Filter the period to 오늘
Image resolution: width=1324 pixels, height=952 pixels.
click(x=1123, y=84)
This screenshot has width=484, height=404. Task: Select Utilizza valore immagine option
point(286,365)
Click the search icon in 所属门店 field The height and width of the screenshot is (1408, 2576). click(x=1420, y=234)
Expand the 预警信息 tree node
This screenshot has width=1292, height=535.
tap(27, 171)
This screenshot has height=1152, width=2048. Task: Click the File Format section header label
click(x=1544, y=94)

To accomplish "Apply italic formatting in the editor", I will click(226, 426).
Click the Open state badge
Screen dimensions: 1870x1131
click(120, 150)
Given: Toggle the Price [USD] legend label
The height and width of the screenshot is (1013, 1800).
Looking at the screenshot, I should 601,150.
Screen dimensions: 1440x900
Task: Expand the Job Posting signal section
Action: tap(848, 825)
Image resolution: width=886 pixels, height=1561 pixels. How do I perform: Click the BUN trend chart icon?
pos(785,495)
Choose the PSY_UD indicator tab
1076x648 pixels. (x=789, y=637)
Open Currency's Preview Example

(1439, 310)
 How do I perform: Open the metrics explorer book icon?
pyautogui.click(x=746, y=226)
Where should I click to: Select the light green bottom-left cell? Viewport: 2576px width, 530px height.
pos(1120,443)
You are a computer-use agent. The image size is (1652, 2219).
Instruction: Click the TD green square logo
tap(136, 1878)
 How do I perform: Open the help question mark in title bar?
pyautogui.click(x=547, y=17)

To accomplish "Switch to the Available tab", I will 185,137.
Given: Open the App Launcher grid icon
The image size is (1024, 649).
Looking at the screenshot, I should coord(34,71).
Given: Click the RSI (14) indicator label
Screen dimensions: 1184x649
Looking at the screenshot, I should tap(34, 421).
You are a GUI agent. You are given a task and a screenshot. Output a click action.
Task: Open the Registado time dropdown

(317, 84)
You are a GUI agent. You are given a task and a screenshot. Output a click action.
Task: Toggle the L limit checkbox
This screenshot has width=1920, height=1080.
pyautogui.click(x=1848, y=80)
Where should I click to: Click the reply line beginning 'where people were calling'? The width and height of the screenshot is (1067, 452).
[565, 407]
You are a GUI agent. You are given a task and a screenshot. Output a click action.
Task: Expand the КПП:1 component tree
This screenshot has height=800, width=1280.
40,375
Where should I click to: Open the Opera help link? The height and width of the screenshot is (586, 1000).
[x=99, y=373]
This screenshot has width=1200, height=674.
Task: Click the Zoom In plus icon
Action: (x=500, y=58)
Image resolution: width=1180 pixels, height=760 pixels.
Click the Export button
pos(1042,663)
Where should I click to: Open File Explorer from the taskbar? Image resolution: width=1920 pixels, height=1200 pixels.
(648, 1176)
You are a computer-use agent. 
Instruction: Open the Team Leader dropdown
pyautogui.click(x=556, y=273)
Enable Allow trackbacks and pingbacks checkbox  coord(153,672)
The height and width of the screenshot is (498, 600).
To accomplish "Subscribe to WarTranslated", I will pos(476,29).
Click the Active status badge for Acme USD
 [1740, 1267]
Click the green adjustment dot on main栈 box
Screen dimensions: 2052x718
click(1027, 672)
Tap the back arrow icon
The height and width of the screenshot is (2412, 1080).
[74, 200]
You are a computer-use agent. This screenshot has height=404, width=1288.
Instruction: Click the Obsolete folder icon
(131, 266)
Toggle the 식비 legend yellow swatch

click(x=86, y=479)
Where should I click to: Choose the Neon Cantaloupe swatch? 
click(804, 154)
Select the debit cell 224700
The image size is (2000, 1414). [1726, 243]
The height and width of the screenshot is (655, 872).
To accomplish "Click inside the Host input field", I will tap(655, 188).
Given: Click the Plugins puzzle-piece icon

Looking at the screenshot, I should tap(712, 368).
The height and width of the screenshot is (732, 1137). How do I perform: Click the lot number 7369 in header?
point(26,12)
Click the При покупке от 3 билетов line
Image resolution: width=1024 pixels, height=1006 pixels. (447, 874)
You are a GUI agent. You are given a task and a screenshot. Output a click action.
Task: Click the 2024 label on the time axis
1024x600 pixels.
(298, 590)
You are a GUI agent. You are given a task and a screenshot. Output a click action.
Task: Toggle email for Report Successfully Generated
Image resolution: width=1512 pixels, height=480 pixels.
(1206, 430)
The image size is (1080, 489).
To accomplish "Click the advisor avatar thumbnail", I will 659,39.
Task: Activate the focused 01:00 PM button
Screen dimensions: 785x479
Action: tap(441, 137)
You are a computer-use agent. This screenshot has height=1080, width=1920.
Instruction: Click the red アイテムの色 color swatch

========================================================================

Pull out every line of the records above that contains the word "Toggle", matching its capitalization exactly.

Given: Toggle the Price [USD] legend label
Task: Toggle the L limit checkbox
Toggle the 식비 legend yellow swatch
Task: Toggle email for Report Successfully Generated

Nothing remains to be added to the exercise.